▶ **The task**:
Arrange the records as a numbered list, starting at the line that contains "The height and width of the screenshot is (719, 383)." and ending at the final line of the records, with blank lines omitted.

▶ **Records for processing**:
>>
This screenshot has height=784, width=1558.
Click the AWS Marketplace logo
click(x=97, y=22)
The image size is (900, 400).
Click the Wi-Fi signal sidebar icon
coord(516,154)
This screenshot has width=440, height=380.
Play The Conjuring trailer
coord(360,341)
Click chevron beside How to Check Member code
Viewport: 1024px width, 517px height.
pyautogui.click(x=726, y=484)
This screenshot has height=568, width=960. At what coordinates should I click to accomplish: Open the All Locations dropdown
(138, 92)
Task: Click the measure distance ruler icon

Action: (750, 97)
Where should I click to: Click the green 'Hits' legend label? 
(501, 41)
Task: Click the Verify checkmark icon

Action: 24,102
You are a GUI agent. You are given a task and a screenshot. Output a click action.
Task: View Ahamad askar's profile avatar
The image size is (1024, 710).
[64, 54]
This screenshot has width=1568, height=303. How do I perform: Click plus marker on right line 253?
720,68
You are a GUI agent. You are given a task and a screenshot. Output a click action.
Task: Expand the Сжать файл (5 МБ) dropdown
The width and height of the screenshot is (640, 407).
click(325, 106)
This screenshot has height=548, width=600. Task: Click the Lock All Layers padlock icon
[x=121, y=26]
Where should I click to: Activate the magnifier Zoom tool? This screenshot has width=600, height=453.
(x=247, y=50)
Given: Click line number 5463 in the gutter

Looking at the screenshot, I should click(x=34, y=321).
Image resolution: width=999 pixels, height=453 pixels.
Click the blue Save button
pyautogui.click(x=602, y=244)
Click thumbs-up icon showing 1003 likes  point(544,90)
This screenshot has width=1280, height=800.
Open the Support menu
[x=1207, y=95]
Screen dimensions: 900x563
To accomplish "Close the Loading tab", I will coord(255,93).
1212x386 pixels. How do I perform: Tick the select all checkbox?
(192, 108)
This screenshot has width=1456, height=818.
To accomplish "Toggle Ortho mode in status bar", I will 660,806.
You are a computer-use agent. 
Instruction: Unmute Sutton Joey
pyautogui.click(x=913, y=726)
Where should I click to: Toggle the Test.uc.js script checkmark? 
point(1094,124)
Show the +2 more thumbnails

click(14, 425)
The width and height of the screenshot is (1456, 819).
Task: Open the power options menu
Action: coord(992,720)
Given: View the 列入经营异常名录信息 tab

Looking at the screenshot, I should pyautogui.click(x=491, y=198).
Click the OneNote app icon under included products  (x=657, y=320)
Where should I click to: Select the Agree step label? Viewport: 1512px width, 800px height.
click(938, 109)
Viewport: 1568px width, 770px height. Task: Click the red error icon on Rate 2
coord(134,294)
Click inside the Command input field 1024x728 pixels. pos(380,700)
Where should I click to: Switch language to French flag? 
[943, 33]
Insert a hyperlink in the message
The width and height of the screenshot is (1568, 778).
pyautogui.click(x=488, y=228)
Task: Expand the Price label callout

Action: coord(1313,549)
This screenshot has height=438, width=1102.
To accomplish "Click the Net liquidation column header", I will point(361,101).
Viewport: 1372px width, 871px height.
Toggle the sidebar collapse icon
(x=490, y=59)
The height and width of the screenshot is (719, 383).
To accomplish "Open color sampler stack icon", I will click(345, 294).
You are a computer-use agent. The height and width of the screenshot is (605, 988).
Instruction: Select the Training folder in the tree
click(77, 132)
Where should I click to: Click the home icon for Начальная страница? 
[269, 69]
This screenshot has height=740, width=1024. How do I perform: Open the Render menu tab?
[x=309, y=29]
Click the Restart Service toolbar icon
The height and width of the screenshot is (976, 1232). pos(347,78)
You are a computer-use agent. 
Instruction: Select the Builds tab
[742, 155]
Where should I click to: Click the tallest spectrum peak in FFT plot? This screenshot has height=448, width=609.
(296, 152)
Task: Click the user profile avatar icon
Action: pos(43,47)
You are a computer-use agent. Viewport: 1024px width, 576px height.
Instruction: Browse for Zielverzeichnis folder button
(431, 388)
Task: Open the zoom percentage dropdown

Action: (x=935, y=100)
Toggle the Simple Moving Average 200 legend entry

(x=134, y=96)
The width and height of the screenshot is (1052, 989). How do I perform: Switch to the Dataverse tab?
<<
▶ **Solution to the exercise**:
1. The height and width of the screenshot is (719, 383).
2. To accomplish "Open color sampler stack icon", I will click(345, 294).
3. You are a computer-use agent. The height and width of the screenshot is (605, 988).
4. Instruction: Select the Training folder in the tree
5. click(77, 132)
6. Where should I click to: Click the home icon for Начальная страница? 
7. [269, 69]
8. This screenshot has height=740, width=1024. How do I perform: Open the Render menu tab?
9. [x=309, y=29]
10. Click the Restart Service toolbar icon
11. The height and width of the screenshot is (976, 1232). pos(347,78)
12. You are a computer-use agent. 
13. Instruction: Select the Builds tab
14. [742, 155]
15. Where should I click to: Click the tallest spectrum peak in FFT plot? This screenshot has height=448, width=609.
16. (296, 152)
17. Task: Click the user profile avatar icon
18. Action: pos(43,47)
19. You are a computer-use agent. Viewport: 1024px width, 576px height.
20. Instruction: Browse for Zielverzeichnis folder button
21. (431, 388)
22. Task: Open the zoom percentage dropdown
23. Action: (x=935, y=100)
24. Toggle the Simple Moving Average 200 legend entry
25. (x=134, y=96)
26. The width and height of the screenshot is (1052, 989). How do I perform: Switch to the Dataverse tab?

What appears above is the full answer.